Prix «On n'a jamais trop de beauté dans nos vies»:

Décerné à Dominique Fortier en 2018, le prix est remis cette année à Saint-Exupéry pour Terre des hommes et ses descriptions époustouflantes du désert. 

Prix «Ces méchants qu'on adore»:

Arriver à vous donner froid dans le dos tout en vous faisant rire aux éclats, c'est le coup de force accompli par Neil Gaiman avec ses deux tueurs, Mr Croup et Mr Vandemar, dans Neverwhere.


Quelques statistiques:

  • Lus en VO anglaise: 14
  • Littérature québécoise: 5
  • Traduit de l'allemand: 2
  • Traduit de l'espagnol: 1
  • Traduit de l'italien: 1
  • Traduit du japonais: 1
  • Sur la liseuse: 12


Résolution livresque:

Chaque année j'aime me lancer un petit défi, celui de lire une œuvre réputée difficile, qui me fait peur...  En 2020, j'ai eu l'air un peu fou car, un peu à court d'inspiration, j'avais choisi L'Œuvre au noir de Marguerite Yourcenar, qui finalement n'a présenté aucune difficulté! 
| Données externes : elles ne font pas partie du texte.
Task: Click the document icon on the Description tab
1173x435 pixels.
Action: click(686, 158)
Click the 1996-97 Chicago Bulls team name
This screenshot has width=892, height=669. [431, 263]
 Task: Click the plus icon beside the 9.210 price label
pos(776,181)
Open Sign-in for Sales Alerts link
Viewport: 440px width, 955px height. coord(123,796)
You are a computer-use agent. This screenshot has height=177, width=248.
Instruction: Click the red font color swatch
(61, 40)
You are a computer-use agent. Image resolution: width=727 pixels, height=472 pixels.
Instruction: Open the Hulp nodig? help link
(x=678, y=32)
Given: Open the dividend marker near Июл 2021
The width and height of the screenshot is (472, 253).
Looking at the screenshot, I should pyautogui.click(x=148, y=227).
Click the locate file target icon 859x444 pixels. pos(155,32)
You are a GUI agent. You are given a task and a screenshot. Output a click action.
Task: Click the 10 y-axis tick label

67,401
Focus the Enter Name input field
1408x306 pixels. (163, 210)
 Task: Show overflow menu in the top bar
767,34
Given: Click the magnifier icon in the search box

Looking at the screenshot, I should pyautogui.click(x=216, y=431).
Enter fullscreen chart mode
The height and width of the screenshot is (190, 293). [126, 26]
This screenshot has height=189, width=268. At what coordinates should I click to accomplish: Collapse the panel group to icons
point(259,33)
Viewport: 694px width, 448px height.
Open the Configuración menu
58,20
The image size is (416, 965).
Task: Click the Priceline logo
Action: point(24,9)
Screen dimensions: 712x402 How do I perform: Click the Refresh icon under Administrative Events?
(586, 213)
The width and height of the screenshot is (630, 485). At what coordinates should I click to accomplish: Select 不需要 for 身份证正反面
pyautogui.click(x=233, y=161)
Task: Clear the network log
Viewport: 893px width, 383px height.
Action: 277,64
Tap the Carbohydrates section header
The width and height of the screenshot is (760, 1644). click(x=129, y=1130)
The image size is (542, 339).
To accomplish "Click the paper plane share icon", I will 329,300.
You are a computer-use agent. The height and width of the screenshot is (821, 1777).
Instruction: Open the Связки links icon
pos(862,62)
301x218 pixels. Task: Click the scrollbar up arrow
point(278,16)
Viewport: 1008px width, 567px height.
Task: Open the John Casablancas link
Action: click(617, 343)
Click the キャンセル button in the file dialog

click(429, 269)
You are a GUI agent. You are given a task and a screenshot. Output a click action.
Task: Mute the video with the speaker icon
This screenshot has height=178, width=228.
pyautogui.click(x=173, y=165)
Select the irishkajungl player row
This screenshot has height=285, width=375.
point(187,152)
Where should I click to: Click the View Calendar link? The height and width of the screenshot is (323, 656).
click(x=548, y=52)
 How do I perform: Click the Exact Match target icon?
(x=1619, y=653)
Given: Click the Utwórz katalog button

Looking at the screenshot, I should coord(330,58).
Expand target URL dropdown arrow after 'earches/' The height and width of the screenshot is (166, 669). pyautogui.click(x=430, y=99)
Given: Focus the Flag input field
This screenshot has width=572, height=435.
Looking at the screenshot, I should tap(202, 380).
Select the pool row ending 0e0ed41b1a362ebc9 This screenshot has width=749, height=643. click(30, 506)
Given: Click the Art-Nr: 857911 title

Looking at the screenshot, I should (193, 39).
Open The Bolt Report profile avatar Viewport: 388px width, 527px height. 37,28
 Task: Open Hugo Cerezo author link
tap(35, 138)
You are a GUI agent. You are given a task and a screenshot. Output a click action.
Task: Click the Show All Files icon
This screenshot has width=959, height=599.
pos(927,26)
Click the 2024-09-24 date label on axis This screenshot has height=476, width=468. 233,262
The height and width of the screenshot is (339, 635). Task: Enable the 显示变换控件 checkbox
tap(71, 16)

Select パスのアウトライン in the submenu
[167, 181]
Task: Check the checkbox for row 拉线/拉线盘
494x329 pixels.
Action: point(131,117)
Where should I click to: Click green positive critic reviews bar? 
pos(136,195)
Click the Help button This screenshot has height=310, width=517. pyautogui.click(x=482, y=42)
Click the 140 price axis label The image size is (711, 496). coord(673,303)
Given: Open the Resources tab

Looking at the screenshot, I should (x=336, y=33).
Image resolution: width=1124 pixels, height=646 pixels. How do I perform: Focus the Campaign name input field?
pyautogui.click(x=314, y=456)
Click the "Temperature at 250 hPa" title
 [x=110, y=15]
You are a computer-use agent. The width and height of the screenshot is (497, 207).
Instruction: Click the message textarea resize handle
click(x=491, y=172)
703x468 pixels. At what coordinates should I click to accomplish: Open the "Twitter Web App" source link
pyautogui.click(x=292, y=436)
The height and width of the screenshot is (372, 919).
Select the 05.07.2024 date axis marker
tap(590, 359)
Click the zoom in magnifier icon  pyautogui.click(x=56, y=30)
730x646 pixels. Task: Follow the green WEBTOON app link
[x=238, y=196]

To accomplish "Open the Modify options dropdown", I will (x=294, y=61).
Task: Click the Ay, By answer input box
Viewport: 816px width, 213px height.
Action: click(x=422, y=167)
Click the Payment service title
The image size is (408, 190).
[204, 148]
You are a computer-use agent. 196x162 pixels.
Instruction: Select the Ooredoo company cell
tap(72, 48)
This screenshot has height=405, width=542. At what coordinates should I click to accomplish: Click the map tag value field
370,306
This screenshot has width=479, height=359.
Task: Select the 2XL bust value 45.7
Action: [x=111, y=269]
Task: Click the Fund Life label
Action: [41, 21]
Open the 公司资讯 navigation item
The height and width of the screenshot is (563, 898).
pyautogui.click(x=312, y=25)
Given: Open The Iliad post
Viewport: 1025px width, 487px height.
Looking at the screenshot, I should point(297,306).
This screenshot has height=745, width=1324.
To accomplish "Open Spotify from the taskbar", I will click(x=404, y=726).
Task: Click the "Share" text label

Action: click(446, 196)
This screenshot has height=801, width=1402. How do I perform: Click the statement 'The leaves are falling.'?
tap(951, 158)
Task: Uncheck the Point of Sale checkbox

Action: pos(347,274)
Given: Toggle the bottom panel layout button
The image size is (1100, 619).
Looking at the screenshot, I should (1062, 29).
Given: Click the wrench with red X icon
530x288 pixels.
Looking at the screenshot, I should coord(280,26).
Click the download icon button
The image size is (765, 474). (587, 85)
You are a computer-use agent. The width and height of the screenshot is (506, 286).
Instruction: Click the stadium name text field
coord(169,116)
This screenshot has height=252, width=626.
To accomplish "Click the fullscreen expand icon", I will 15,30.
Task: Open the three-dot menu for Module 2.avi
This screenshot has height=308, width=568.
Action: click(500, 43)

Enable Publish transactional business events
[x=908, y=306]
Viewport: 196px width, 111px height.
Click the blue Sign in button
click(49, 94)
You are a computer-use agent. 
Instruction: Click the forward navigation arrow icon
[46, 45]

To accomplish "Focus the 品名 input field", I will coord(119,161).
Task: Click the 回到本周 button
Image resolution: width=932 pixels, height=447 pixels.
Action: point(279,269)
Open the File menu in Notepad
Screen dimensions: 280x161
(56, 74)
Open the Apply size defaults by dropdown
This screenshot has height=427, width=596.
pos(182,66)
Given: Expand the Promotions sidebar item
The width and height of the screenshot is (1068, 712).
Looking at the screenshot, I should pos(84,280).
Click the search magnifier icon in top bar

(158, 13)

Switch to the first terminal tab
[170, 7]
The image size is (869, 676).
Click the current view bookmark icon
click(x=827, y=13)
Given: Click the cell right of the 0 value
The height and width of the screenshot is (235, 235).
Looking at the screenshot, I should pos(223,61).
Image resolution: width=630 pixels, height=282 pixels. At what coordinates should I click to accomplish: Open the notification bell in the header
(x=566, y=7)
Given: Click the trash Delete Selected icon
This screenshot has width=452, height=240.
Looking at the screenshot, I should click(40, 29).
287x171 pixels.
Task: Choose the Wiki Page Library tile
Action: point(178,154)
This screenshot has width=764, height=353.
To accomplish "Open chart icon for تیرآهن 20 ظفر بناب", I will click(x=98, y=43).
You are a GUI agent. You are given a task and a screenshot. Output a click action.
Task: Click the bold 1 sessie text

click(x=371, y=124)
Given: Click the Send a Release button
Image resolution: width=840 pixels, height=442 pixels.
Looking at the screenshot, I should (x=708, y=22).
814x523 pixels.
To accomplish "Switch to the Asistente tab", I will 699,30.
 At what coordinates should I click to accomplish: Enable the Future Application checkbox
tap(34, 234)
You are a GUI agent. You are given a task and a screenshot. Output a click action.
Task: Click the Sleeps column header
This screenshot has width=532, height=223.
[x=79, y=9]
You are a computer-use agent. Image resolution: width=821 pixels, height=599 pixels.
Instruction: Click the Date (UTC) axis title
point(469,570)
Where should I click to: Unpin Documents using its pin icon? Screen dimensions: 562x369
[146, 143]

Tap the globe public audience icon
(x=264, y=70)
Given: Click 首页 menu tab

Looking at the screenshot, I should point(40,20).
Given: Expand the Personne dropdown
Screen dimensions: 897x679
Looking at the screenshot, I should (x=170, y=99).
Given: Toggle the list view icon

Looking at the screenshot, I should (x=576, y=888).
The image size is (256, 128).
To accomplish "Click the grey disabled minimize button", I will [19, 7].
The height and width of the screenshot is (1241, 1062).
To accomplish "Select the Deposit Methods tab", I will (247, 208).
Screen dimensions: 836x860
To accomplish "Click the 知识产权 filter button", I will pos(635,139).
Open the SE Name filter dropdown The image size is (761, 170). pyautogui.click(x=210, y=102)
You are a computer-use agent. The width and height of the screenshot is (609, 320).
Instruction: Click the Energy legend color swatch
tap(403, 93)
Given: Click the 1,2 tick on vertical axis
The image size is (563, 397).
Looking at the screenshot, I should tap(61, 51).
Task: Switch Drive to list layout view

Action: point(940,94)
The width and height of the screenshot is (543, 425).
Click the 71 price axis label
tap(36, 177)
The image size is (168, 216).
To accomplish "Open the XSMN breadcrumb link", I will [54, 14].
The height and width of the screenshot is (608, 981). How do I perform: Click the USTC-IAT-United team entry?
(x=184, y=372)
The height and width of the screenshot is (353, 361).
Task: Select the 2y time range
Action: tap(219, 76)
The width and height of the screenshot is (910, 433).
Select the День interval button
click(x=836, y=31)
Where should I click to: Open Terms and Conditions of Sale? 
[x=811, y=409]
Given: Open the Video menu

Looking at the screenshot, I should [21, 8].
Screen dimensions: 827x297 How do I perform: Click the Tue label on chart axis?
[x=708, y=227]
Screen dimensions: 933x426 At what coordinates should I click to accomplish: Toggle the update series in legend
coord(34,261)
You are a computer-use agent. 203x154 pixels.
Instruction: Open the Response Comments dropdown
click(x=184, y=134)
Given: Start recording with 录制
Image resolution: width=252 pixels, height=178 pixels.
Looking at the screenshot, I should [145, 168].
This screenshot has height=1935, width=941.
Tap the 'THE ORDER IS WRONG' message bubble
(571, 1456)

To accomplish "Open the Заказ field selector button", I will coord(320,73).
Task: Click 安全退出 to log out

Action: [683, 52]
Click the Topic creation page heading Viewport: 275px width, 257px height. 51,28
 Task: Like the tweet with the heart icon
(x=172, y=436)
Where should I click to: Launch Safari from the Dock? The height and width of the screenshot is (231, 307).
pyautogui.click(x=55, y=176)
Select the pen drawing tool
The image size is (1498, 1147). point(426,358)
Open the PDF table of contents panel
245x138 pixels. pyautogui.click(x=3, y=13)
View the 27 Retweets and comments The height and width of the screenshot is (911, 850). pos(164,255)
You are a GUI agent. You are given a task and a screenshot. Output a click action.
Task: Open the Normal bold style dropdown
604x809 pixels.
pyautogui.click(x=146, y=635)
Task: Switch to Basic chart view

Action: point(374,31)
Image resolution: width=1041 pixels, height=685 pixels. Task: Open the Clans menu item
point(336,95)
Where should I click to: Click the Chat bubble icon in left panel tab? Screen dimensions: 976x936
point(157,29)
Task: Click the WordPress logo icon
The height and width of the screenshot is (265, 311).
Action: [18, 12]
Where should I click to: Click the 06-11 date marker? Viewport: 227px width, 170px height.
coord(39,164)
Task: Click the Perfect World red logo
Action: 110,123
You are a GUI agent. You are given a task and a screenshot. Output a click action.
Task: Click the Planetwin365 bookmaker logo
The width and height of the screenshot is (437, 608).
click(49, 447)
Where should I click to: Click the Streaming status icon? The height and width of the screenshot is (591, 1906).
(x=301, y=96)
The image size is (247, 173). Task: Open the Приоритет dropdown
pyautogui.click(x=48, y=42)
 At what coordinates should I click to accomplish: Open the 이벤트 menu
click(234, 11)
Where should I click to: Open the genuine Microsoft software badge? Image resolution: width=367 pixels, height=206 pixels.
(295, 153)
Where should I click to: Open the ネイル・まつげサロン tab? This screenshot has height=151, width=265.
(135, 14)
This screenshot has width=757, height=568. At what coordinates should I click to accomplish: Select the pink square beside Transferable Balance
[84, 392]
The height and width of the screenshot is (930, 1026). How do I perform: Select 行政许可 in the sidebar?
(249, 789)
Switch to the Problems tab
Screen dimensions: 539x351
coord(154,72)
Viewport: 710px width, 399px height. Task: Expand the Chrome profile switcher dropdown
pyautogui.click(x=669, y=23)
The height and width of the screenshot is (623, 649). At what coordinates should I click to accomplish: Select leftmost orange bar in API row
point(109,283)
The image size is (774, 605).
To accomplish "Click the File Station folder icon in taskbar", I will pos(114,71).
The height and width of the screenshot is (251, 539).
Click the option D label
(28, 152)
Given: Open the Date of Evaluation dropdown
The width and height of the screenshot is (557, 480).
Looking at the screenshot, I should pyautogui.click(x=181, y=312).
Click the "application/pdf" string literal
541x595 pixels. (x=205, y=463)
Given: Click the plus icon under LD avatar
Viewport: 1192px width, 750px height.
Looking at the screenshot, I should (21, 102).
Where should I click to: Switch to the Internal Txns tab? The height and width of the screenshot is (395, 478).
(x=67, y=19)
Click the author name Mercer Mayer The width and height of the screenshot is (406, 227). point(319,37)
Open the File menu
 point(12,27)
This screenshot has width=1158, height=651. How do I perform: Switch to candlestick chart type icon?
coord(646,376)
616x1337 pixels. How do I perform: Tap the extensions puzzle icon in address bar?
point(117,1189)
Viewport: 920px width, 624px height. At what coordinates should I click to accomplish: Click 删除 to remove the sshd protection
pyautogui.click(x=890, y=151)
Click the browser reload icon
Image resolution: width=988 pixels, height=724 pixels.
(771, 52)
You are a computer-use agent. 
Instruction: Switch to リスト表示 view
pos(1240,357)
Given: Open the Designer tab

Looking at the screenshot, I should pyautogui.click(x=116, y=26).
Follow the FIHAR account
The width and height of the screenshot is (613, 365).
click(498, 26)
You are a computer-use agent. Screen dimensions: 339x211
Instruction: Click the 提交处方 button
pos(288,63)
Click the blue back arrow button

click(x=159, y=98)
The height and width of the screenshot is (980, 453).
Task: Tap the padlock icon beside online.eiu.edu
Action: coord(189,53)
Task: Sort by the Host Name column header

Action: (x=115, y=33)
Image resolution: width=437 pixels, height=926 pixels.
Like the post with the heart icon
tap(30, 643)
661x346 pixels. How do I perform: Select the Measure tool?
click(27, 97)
Je ne crois pas faire la même erreur en 2021...  J'ai choisi Ulysse de James Joyce, un énorme pavé que bien des lecteurs ont abandonné en cours de route (je connais quelqu'un qui s'y est pris à cinq reprises et n'a toujours pas réussi à passer au travers!).  Contrairement à mes habitudes, je pense le lire en VF, car j'ai déjà jeté un coup d’œil à la VO et le style de Joyce n'a pas l'air facile-facile!  Et je ne pense pas le lire d'une traite mais plutôt étirer cela sur plusieurs semaines, voire quelques mois, en parallèle avec d'autres lectures.  

Et vous, de belles lectures en 2020?  Des projets pour 2021?

 

À vous tous, amis lecteurs, je veux souhaiter du fond du cœur une très belle année 2021, remplie enfin de vrais câlins et de vrais bisous, et surtout de magnifiques lectures!